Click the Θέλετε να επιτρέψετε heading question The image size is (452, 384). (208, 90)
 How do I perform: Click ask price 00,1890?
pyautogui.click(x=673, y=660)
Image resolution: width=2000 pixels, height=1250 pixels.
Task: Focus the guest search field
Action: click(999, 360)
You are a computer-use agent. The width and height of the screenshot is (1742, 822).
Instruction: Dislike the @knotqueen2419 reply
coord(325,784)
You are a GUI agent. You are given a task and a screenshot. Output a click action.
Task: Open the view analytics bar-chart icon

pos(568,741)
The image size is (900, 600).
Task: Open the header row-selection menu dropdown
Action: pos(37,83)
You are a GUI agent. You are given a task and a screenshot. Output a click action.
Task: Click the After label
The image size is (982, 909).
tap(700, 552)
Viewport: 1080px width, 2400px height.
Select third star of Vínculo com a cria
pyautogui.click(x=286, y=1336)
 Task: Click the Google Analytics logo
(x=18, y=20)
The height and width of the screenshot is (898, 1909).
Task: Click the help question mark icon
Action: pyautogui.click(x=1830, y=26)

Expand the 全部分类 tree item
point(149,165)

+++

Exercise: Give the records above again in full, keeping every character unchanged.

The answer:
Click the Θέλετε να επιτρέψετε heading question The image size is (452, 384). (208, 90)
 How do I perform: Click ask price 00,1890?
pyautogui.click(x=673, y=660)
Image resolution: width=2000 pixels, height=1250 pixels.
Task: Focus the guest search field
Action: click(999, 360)
You are a computer-use agent. The width and height of the screenshot is (1742, 822).
Instruction: Dislike the @knotqueen2419 reply
coord(325,784)
You are a GUI agent. You are given a task and a screenshot. Output a click action.
Task: Open the view analytics bar-chart icon

pos(568,741)
The image size is (900, 600).
Task: Open the header row-selection menu dropdown
Action: pos(37,83)
You are a GUI agent. You are given a task and a screenshot. Output a click action.
Task: Click the After label
The image size is (982, 909).
tap(700, 552)
Viewport: 1080px width, 2400px height.
Select third star of Vínculo com a cria
pyautogui.click(x=286, y=1336)
 Task: Click the Google Analytics logo
(x=18, y=20)
The height and width of the screenshot is (898, 1909).
Task: Click the help question mark icon
Action: pyautogui.click(x=1830, y=26)

Expand the 全部分类 tree item
point(149,165)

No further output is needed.